● **Dataset rows**:

--------

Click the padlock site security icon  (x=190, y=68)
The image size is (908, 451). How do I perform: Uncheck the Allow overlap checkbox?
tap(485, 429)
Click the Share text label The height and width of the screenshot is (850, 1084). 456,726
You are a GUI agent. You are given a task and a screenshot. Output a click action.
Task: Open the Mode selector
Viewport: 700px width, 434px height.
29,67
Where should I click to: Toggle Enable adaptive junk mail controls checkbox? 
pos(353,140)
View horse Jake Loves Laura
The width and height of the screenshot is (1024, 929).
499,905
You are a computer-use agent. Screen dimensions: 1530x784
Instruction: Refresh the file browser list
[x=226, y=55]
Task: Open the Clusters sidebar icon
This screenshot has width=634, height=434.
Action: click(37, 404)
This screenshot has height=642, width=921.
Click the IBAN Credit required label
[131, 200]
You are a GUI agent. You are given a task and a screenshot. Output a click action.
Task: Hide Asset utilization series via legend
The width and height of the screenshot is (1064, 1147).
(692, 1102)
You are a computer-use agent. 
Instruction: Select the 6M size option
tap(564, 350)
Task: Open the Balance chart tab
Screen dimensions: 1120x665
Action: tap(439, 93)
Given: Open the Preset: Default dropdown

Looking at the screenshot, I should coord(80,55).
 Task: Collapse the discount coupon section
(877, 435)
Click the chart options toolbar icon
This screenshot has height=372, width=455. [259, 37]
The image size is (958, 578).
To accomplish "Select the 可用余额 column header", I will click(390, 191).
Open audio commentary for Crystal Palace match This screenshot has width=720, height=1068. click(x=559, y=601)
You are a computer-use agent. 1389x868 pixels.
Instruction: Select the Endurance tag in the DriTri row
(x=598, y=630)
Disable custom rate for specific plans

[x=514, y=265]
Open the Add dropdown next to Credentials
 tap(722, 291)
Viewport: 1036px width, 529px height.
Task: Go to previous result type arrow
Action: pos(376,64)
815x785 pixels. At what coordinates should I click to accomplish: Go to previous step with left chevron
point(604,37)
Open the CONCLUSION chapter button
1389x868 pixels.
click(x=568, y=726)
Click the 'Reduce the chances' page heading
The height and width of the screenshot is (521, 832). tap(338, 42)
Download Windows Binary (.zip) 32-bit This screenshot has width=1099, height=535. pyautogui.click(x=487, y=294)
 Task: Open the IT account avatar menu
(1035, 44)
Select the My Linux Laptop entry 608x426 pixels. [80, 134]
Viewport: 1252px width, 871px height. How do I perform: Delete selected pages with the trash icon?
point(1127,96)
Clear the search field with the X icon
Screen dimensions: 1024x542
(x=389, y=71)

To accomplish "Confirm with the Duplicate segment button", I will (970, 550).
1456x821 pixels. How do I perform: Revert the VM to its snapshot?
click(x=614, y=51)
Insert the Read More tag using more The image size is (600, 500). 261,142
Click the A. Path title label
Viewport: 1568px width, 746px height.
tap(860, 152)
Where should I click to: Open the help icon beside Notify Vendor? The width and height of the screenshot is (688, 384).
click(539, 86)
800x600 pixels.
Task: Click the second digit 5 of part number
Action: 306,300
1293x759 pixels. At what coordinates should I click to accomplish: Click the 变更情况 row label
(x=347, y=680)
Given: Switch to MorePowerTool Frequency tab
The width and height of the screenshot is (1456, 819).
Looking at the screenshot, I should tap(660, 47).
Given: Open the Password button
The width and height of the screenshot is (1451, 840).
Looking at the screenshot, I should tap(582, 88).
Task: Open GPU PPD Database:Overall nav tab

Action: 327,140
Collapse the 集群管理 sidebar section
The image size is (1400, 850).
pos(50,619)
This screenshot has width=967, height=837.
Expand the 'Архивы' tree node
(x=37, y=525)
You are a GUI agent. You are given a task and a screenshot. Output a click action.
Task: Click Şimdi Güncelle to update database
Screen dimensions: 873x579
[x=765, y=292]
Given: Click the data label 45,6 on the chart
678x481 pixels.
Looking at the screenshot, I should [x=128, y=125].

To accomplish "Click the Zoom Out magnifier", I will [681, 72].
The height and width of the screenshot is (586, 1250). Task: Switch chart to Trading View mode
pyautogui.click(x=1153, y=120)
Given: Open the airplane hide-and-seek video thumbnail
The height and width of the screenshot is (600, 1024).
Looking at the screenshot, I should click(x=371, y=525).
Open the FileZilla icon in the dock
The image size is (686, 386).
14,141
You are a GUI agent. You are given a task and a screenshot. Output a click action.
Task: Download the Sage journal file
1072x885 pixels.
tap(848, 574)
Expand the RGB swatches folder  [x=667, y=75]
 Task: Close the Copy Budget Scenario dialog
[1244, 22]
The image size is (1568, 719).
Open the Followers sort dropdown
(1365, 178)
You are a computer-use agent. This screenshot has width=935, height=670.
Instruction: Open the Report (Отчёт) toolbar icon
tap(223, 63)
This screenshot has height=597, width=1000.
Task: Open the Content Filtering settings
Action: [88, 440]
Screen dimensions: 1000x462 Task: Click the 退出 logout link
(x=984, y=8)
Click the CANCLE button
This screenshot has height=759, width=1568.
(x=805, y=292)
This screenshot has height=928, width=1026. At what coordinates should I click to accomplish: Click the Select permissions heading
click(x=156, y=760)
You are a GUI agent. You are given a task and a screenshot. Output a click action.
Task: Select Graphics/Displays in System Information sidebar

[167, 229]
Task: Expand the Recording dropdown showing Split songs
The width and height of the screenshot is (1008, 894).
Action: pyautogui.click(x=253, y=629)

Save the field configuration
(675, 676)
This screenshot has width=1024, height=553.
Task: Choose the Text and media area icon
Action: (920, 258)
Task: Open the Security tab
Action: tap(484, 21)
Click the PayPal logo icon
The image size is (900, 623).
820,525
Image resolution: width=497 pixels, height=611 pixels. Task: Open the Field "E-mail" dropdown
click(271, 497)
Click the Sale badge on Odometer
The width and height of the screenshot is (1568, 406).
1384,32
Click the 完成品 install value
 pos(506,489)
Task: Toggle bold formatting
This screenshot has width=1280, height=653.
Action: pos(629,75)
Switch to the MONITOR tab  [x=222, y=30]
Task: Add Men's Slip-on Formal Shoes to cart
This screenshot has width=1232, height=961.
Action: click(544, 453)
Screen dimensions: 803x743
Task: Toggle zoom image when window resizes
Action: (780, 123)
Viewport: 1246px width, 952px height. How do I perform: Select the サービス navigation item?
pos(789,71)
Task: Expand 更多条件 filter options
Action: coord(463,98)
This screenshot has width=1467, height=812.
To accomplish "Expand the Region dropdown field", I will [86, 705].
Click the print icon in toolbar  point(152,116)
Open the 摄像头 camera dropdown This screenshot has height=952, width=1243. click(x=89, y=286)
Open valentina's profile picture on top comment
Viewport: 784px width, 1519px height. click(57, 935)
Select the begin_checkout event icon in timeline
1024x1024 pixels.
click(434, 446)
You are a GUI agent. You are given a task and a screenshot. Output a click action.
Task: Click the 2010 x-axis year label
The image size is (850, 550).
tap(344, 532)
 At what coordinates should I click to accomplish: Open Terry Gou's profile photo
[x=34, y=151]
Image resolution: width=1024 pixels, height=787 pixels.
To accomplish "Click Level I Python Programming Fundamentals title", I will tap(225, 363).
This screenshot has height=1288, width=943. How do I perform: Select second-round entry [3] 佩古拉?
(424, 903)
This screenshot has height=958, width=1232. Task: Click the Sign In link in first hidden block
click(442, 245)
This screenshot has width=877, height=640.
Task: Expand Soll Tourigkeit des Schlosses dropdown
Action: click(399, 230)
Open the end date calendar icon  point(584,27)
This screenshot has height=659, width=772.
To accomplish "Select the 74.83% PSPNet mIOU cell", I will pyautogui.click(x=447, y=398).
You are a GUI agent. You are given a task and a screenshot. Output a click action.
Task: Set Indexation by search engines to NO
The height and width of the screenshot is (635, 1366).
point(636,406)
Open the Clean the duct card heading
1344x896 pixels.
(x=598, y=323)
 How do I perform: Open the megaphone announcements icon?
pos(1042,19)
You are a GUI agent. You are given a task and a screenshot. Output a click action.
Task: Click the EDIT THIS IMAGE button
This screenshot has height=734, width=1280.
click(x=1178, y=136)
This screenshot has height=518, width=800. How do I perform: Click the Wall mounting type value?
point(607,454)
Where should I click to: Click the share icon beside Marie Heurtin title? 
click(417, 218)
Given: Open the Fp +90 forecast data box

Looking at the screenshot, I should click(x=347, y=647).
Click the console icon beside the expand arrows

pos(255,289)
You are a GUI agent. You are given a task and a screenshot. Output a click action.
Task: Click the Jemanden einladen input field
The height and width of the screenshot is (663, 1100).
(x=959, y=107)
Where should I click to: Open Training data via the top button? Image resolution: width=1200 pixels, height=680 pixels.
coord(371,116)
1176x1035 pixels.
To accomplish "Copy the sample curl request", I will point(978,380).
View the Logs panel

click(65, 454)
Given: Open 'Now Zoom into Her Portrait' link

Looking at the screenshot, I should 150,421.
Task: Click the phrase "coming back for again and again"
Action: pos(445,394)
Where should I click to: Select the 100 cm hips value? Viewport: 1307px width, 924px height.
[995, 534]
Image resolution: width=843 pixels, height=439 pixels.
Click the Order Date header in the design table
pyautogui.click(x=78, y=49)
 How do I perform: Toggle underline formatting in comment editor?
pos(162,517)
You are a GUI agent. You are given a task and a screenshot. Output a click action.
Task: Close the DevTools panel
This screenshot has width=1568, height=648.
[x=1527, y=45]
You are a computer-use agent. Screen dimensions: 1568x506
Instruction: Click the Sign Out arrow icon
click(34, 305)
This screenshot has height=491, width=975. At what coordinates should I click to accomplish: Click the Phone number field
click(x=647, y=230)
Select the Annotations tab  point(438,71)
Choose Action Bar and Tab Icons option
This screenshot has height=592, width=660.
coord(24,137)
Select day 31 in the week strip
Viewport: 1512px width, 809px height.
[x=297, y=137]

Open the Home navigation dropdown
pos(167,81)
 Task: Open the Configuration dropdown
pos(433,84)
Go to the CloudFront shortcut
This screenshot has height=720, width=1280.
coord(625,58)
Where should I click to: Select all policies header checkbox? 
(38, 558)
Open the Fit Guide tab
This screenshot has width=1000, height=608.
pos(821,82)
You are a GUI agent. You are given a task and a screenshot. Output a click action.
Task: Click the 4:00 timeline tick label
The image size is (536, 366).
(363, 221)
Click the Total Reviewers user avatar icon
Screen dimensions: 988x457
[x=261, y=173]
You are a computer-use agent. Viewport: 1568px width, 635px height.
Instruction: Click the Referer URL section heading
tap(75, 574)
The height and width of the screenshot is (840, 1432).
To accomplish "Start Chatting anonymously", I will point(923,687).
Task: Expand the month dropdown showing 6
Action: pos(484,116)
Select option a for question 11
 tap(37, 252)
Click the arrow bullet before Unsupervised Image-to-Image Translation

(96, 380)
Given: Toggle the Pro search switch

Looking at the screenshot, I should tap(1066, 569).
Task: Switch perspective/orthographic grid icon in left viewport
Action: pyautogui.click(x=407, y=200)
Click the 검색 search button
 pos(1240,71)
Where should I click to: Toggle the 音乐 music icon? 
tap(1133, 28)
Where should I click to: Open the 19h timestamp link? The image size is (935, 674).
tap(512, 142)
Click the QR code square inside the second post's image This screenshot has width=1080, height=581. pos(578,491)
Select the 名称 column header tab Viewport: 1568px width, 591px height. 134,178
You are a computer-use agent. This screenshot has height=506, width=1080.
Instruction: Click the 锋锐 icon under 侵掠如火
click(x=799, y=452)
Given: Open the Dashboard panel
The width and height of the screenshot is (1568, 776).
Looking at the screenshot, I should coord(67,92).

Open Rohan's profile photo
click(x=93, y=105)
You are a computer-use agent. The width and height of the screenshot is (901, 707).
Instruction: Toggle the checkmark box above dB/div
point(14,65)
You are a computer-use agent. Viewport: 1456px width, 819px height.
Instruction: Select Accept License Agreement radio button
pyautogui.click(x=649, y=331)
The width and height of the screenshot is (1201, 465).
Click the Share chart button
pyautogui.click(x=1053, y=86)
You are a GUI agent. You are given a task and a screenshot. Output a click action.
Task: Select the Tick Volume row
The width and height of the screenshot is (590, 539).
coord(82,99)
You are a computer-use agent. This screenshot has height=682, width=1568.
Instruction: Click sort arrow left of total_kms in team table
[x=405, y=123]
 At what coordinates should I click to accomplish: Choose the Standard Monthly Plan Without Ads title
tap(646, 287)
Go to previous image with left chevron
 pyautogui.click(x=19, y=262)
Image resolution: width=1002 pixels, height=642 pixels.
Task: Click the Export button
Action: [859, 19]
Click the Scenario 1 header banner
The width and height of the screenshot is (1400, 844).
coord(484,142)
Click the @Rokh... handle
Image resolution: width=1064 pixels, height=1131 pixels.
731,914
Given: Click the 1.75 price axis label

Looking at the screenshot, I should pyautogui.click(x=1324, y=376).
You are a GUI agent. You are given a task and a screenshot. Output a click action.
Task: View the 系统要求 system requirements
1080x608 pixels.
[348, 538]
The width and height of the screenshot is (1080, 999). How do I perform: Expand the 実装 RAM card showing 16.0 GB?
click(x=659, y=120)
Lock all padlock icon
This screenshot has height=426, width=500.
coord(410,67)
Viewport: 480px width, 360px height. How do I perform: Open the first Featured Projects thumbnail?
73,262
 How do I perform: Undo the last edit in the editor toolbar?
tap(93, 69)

--------

Pull out every line in the rows above that contains the word "section", and treat case as significant.

● **Response below**:
 Task: Collapse the discount coupon section
Collapse the 集群管理 sidebar section
Instruction: Click the Referer URL section heading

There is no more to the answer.